Is there any known algorithm for computing the GCD of two numbers in the modular representation (i.e, residues modulo pair-wise coprime integers) that does not require the computation of the actual integers using Chinese Remainder Theorem?
Let the modulii set $M = \{2, 3, 5, 7\}$. The residue representation of $x$ is written as $x \bmod M$ given by
$$ x \bmod M = \langle x \bmod 2, x \bmod 3, x \bmod 5, x \bmod 7 \rangle \mod M$$
$$24 = \langle 0, 0, 4, 3 \rangle \mod M$$ $$36 = \langle 0, 0, 1, 1 \rangle \mod M$$
We know $GCD(24, 36) = 12 = \langle 0, 0, 2, 1\rangle \mod M$.

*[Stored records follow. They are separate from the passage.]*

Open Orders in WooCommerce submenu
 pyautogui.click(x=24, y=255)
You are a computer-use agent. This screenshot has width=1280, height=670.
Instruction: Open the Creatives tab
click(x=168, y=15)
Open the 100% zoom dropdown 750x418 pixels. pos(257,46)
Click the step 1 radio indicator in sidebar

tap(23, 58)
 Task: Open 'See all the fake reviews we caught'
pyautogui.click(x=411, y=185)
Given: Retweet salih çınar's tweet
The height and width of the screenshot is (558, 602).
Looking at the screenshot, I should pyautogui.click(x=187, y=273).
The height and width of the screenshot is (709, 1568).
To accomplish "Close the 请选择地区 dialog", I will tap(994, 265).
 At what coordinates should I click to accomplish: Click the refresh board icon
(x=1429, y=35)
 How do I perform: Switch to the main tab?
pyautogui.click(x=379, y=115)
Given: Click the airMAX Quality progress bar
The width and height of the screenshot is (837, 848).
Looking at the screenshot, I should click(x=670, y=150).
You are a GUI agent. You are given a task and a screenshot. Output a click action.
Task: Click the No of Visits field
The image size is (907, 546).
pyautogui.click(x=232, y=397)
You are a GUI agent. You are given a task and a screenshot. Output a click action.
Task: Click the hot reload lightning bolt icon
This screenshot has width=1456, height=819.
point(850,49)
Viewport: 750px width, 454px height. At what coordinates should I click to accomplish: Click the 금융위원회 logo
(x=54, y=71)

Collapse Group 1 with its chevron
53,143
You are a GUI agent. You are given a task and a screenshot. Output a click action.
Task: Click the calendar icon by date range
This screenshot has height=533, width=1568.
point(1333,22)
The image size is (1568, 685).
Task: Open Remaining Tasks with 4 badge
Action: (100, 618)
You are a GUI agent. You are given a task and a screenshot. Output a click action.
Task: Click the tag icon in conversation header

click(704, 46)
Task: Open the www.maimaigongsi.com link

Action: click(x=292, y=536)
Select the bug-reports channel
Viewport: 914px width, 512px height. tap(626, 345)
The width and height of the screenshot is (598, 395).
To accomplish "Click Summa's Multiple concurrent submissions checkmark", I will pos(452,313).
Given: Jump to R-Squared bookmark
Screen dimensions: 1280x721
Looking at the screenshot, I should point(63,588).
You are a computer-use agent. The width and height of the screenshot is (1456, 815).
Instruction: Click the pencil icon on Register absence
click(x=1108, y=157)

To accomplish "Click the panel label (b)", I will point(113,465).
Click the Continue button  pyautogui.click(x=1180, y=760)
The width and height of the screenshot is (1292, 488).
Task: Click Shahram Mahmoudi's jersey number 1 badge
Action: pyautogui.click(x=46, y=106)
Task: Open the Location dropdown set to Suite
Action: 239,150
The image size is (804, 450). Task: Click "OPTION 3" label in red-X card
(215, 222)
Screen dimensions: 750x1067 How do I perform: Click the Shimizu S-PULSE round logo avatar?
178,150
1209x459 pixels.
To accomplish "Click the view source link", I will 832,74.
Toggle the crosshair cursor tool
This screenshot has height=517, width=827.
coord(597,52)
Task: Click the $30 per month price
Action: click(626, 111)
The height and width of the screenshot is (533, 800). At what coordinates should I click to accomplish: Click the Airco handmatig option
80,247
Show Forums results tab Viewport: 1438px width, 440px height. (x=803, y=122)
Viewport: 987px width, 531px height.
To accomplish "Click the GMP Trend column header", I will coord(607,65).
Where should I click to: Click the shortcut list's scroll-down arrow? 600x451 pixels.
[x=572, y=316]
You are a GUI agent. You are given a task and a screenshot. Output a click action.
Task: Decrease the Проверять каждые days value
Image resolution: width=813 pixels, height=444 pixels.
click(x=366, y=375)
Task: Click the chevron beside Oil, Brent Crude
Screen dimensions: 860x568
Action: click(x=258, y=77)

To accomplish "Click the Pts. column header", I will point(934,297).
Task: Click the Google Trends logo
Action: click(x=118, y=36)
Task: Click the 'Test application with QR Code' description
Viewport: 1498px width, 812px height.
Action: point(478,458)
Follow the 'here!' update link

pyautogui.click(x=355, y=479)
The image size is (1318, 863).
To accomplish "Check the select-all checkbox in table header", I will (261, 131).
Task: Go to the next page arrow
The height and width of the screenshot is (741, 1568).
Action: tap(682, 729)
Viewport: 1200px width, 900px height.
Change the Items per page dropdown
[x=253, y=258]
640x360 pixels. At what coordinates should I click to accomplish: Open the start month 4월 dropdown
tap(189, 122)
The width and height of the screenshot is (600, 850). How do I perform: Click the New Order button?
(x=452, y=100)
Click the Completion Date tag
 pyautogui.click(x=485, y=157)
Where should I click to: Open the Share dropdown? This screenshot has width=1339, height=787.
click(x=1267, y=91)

In general, is there a way to compute the modular representation of the GCD directly in the residue form without converting the respective residue representations into the integers {$(24, 36)$ in this example}, and without using the traditional integer GCD computation?
If there is a previously known method, please provide a reference to the text or paper.
Related:
Arithmetic inequality comparison of integers in residues modulo primes
The paper describes signed division in a Residue Number System using a parity checker.
– vvg Oct 14 '20 at 05:18